- School: Sam Houston State University
- Location: Huntsville, Texas
- Conference: C-USA
- Founded: 1910
- Director: Darla McBryde
- Members: 250

= Bearkat Marching Band =

Marching band at Sam Houston State University

The Bearkat Marching Band, also known as The Famous Bearkat Band or the BMB, is the marching band at Sam Houston State University. The band was founded in 1910 under the direction of C.W. Feuge, and is currently directed by Darla McBryde. The band appears at Sam Houston football and basketball home games, as well as at pep rallies, the annual Battle of the Piney Woods in Houston, and occasionally at in-state away games.

==History==

===Early history (1910–19)===

The Sam Houston State Bearkat Marching Band has a record dating back to 1910. This unofficial university band consisted of just seven members, who were all males from multiple backgrounds, which included students, faculty, and Huntsville residents. Band director C. W. Feuge, a German instructor at the university, was approached by Henry C. Pritchett, president of the university, to start a brass band.

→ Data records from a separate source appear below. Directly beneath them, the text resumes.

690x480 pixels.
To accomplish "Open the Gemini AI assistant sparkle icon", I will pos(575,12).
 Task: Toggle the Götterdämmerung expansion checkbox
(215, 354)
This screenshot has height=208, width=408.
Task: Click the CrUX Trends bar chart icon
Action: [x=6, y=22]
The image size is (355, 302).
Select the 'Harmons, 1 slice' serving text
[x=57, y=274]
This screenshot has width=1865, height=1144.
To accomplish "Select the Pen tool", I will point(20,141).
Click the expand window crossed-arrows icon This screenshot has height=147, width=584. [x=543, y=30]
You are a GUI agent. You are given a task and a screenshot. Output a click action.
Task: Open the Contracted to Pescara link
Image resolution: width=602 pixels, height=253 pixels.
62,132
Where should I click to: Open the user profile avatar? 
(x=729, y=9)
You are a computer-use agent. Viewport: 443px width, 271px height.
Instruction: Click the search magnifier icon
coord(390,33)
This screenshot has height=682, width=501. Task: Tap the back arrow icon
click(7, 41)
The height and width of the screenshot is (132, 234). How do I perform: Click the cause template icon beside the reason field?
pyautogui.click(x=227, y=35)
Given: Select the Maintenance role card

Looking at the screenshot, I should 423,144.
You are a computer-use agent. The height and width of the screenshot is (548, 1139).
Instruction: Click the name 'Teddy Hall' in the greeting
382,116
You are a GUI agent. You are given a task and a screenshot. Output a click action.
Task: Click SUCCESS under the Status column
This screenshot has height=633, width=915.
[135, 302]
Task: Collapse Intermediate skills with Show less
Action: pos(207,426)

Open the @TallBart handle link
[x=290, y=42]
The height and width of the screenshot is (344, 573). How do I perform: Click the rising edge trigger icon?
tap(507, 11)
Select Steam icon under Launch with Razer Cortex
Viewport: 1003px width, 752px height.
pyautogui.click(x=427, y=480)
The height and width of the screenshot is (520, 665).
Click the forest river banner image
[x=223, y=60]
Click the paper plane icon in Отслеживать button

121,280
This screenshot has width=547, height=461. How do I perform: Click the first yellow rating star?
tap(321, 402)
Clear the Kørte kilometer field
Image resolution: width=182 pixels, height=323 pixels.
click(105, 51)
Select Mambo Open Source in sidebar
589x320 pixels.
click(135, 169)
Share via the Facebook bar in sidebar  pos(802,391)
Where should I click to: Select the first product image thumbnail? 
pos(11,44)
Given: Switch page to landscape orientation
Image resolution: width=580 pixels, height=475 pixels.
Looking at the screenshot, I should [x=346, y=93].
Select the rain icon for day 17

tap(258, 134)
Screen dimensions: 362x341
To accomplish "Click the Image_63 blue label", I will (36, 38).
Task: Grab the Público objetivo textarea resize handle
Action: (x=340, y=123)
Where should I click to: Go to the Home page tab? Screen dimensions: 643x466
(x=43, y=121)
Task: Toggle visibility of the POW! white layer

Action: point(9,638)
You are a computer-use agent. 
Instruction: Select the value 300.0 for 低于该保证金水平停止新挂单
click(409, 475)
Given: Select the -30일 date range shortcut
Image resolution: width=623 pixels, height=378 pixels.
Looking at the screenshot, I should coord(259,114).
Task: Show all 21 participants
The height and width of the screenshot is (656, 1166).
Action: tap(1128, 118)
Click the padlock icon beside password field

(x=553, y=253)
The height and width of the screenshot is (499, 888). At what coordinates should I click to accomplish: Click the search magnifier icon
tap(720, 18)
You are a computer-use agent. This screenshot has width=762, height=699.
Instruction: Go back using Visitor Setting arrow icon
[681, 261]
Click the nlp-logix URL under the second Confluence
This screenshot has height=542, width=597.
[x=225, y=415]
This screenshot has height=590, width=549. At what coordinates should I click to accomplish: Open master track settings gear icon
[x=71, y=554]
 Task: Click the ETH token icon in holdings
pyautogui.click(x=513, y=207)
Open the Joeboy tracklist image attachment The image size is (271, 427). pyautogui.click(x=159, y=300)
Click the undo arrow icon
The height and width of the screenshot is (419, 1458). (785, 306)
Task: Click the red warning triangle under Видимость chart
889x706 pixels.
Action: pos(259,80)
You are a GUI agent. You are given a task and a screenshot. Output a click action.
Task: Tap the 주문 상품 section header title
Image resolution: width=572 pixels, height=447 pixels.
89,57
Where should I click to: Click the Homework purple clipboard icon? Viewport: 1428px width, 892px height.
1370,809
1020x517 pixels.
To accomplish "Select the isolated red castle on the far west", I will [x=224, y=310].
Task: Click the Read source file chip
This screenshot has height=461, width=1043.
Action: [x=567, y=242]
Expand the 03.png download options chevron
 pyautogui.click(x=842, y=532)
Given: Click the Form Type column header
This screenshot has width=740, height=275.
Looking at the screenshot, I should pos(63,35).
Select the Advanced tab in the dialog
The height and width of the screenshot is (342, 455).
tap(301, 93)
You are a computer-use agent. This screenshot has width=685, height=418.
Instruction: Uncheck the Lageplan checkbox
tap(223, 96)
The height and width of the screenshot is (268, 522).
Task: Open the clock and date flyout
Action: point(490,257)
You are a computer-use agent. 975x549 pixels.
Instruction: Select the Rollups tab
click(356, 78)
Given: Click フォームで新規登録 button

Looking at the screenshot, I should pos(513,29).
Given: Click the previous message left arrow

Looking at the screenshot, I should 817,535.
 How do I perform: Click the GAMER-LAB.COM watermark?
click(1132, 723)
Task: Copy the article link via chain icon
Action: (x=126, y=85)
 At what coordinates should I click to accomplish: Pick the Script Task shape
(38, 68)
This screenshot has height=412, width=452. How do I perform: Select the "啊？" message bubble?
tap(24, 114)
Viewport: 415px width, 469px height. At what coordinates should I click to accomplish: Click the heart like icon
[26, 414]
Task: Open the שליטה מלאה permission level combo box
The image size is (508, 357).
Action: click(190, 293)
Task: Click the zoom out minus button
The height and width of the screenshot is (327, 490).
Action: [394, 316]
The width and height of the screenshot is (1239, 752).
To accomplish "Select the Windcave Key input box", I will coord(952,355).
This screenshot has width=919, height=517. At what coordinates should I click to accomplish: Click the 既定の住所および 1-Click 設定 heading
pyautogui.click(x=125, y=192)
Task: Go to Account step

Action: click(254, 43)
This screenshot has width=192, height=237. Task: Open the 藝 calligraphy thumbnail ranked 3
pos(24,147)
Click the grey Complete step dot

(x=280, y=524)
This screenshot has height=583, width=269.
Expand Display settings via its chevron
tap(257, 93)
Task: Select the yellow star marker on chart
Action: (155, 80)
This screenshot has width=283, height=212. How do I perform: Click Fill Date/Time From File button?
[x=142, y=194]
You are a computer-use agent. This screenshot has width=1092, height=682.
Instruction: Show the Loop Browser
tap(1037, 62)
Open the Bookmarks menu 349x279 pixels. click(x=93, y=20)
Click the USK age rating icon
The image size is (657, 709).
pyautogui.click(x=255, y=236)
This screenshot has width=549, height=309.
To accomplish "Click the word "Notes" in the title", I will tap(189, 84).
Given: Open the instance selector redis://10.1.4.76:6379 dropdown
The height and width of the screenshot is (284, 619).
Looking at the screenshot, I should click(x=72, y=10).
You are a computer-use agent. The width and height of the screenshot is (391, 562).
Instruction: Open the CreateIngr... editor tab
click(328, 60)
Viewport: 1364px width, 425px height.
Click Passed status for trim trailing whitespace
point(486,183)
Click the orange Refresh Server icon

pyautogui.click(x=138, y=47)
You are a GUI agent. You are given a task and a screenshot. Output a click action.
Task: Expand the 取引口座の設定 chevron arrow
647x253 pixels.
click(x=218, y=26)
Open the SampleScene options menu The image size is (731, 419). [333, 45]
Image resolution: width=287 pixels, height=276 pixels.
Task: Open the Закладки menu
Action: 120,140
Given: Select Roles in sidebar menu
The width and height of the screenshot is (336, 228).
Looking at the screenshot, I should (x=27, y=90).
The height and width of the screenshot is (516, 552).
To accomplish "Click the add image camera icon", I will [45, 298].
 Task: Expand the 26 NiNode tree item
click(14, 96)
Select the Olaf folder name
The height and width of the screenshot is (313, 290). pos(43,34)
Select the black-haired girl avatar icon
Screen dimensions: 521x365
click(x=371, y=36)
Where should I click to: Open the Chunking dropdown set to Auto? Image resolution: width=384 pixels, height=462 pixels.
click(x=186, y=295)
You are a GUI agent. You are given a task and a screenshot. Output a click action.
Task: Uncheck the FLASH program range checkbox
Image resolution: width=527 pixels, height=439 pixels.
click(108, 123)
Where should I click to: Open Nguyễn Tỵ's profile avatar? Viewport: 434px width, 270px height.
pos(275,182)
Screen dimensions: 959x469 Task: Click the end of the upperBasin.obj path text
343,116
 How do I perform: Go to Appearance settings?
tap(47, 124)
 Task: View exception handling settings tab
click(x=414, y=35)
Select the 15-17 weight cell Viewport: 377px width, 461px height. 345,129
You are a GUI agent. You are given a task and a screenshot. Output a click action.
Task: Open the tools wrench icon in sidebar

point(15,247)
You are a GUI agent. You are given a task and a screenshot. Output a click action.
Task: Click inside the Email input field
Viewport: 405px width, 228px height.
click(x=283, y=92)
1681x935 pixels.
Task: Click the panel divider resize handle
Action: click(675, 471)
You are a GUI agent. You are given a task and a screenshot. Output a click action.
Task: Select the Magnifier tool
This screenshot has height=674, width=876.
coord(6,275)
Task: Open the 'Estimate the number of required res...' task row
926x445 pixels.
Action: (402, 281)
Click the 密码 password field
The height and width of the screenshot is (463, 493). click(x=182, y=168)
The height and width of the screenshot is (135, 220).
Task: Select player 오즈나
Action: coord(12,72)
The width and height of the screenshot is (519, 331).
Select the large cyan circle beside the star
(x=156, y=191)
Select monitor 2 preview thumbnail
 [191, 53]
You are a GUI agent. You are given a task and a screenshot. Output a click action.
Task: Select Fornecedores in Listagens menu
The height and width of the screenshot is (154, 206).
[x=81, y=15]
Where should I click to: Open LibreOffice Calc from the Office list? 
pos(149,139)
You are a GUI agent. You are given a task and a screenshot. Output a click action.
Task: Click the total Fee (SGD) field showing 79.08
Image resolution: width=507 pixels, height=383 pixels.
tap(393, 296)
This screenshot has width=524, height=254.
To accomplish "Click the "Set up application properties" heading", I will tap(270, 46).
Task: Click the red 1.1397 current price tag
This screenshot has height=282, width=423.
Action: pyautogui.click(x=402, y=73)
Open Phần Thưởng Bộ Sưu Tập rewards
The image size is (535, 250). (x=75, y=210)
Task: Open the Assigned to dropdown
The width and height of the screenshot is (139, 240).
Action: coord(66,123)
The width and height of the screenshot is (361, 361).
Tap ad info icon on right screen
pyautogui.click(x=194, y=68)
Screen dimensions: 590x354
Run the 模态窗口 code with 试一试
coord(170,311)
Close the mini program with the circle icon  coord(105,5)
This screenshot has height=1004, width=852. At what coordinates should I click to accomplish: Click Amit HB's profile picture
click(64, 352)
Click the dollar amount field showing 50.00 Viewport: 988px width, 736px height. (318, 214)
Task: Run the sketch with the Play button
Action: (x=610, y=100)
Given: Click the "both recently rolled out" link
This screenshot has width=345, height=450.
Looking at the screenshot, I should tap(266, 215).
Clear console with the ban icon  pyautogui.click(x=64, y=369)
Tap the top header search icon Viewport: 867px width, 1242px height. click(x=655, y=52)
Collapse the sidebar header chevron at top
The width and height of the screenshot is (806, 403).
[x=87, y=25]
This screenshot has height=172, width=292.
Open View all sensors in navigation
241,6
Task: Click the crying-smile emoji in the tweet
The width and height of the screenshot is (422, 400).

After 7 years, the Sam Houston Band was officially organized in 1917. Before being made official, the band was open to anyone who had an instrument and was willing to participate, and more importantly, they were ineligible for any state funds. The new university president, Harry Estill, and Earl Huffor, the new band director and faculty manager, proved to the state legislature that states funds were needed to support the program. As a result, the marching band received six hundred dollars, which they used to purchase instruments and other supplies for the band. The first concert was performed in November 1917, and was considered successful enough to establish Huffor as the permanent band director until 1919. Following the spring semester of 1919 a new band director, W.R. Faifer, was appointed. Faifer had previously conducted a fifty-piece orchestra in Nacogdoches, Texas. Early meetings of the band were focused on music instruction until Faifer felt they were ready for public performance.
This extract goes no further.